» **What is being asked**:
In the records below, copy the lines from the line containing "Image resolution: width=1280" to the line containing "Looking at the image, I should click on (143, 539).", swapping "coordinate pair" for "pair of numbers" and changing nothing else.

» **Raw data**:
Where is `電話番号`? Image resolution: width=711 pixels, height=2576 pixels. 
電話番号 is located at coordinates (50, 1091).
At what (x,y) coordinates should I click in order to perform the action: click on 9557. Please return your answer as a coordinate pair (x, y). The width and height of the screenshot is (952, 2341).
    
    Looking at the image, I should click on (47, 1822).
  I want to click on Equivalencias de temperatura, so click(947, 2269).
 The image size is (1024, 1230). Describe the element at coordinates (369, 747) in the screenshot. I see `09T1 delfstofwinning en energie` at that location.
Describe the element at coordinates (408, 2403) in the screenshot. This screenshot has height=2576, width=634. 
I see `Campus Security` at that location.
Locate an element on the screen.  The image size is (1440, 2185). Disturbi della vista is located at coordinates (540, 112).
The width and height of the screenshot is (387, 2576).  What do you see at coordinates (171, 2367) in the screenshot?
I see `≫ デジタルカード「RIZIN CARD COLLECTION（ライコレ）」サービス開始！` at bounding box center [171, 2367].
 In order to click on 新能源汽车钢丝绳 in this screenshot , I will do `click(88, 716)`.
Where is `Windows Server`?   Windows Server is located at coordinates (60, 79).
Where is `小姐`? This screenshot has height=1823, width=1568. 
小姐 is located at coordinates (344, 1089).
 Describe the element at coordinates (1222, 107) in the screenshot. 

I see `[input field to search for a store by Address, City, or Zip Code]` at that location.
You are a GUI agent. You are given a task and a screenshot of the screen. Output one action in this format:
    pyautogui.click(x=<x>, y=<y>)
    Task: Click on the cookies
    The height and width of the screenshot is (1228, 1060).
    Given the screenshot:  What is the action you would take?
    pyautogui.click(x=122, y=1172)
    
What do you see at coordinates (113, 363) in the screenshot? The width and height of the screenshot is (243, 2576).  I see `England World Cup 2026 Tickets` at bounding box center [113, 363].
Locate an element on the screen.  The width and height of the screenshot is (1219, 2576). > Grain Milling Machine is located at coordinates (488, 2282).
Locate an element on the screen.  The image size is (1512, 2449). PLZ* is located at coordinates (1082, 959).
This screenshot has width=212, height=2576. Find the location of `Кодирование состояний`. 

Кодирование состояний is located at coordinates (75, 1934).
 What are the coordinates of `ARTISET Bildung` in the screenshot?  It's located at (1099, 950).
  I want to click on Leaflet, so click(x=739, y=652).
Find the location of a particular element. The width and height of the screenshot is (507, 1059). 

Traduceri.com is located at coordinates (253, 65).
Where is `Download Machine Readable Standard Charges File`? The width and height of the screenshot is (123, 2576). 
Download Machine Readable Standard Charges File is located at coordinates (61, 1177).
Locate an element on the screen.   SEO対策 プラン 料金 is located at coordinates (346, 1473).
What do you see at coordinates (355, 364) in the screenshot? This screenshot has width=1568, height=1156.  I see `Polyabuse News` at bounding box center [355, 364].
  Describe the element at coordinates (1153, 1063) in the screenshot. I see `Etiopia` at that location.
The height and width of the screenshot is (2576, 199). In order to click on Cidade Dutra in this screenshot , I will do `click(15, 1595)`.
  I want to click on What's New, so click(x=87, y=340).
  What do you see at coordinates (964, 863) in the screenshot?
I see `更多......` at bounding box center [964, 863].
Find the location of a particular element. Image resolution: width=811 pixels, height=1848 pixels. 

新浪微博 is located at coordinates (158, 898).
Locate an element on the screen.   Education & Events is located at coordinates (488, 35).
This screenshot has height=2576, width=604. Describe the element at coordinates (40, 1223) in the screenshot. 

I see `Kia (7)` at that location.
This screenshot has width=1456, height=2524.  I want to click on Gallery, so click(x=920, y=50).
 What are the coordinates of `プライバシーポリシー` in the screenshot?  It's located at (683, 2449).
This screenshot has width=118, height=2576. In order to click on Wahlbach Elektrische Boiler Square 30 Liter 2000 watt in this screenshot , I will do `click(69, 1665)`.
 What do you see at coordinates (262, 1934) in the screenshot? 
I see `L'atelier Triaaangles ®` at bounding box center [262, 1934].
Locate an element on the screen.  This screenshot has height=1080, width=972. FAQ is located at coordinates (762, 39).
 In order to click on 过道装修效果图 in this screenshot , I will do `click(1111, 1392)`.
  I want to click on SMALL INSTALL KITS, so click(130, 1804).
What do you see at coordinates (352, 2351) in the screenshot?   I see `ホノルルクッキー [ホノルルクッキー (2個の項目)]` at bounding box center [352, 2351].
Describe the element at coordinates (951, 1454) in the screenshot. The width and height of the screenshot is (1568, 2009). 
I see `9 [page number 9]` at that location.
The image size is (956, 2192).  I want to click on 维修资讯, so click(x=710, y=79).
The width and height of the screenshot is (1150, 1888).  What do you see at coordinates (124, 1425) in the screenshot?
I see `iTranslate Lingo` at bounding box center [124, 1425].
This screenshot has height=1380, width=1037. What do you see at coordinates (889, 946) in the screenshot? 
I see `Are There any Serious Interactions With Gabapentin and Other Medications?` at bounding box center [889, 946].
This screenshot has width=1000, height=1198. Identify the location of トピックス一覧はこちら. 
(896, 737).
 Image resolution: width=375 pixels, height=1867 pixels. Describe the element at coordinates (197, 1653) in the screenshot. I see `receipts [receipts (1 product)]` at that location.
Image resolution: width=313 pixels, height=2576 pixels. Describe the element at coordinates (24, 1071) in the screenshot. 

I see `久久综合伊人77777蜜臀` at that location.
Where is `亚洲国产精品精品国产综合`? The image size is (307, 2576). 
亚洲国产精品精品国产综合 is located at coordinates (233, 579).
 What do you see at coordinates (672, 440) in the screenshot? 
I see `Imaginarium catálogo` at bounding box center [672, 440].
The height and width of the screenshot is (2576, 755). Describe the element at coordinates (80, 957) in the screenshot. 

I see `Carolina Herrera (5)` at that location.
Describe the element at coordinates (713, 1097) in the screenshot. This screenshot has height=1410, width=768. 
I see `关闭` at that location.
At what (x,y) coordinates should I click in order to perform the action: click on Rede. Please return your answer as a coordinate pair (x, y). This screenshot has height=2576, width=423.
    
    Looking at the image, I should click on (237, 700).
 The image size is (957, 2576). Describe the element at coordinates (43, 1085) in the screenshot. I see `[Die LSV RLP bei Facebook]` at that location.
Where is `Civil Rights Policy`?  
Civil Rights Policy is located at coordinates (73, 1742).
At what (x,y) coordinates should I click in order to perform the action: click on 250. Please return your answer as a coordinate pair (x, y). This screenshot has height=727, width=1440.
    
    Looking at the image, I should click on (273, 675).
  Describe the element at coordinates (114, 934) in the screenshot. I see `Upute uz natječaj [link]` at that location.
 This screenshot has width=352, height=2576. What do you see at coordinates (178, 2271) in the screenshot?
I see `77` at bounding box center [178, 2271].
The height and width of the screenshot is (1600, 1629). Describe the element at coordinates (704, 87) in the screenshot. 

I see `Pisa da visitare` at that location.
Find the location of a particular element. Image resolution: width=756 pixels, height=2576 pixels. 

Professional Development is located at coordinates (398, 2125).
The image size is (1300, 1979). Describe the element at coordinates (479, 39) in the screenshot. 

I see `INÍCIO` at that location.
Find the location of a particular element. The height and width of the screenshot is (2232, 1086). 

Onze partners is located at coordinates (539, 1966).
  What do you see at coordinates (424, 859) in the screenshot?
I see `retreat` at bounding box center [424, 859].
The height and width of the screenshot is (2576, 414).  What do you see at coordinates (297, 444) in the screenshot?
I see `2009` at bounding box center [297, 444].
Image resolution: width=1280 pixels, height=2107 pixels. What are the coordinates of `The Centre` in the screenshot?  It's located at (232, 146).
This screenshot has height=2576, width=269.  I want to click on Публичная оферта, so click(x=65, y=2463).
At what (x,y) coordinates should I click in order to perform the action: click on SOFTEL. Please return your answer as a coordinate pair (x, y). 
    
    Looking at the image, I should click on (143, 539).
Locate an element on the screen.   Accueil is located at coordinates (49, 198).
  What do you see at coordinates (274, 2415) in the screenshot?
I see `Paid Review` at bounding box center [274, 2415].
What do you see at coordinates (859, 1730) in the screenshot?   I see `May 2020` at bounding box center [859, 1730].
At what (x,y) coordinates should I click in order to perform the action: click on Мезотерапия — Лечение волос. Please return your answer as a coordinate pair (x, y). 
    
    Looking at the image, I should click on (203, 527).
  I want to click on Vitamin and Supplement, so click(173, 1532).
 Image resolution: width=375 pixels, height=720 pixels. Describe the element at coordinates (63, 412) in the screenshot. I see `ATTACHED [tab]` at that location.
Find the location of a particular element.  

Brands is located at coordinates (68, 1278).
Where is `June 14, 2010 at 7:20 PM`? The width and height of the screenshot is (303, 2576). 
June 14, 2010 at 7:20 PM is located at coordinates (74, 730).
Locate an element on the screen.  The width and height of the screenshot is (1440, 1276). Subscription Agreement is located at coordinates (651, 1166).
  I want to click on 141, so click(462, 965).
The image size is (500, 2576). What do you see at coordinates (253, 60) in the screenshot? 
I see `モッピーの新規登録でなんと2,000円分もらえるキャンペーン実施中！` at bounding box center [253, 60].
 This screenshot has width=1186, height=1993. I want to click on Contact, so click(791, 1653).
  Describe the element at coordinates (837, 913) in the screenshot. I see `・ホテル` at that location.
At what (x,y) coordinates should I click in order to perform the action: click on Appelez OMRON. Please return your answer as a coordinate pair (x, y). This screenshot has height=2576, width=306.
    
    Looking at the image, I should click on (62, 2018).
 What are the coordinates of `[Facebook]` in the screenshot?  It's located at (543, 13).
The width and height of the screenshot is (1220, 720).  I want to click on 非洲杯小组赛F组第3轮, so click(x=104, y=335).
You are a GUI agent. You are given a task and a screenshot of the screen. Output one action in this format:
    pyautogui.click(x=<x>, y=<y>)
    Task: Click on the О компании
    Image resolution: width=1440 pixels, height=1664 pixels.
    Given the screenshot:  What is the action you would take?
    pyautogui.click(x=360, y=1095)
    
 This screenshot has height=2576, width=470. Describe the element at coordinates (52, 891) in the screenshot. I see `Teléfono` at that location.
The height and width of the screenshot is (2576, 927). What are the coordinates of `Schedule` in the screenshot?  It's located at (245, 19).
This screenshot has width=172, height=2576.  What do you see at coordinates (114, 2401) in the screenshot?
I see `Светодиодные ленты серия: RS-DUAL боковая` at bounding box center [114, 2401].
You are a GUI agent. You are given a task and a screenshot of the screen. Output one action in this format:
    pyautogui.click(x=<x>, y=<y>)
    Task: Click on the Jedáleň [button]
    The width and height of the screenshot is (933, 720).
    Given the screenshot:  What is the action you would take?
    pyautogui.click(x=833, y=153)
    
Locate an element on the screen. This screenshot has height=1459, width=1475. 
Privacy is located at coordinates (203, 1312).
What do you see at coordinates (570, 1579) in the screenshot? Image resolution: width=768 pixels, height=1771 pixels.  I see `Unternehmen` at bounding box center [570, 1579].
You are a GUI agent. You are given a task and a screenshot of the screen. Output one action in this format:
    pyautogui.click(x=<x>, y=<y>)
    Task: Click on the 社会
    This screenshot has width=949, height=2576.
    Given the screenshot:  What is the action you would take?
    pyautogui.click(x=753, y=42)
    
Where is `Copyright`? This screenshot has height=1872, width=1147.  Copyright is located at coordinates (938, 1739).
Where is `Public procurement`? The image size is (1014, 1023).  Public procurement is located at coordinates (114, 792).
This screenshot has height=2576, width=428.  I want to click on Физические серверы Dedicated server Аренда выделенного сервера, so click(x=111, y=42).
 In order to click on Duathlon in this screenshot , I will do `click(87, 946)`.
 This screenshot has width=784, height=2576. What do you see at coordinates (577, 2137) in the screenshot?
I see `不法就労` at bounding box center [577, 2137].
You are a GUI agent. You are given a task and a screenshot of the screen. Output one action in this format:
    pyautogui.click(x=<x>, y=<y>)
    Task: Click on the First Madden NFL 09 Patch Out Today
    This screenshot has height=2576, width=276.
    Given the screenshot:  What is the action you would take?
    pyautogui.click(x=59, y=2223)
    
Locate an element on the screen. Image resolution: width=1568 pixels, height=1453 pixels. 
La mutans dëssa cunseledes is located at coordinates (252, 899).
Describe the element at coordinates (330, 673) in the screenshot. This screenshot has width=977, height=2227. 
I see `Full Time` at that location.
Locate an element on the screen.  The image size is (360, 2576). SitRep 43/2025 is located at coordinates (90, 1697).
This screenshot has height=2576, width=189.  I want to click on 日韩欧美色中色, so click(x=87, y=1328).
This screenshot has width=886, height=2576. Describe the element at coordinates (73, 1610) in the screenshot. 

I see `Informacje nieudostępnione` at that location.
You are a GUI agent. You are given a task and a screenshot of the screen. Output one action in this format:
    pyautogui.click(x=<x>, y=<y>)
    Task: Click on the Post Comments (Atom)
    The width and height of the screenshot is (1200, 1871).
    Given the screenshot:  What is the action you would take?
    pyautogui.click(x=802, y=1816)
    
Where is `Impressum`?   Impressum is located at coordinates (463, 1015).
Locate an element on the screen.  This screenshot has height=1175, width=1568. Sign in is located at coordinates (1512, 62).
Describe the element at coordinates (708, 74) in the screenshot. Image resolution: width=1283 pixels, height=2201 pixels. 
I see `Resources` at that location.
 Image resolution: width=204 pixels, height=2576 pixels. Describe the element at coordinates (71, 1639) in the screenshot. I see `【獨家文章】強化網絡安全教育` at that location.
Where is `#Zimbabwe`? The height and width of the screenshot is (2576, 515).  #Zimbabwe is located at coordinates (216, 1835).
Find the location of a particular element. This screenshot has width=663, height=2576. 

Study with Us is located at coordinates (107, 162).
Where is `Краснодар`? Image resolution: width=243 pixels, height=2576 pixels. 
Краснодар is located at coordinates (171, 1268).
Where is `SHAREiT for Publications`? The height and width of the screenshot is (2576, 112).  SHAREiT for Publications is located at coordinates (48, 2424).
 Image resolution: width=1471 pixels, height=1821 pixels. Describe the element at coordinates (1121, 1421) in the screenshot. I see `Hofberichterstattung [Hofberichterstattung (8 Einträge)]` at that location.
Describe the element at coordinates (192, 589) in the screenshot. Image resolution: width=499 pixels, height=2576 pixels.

» **Response for this exercise**:
Image resolution: width=1280 pixels, height=2107 pixels. What are the coordinates of `The Centre` in the screenshot?  It's located at (232, 146).
This screenshot has height=2576, width=269.  I want to click on Публичная оферта, so click(x=65, y=2463).
At what (x,y) coordinates should I click in order to perform the action: click on SOFTEL. Please return your answer as a pair of numbers (x, y). 
    
    Looking at the image, I should click on (143, 539).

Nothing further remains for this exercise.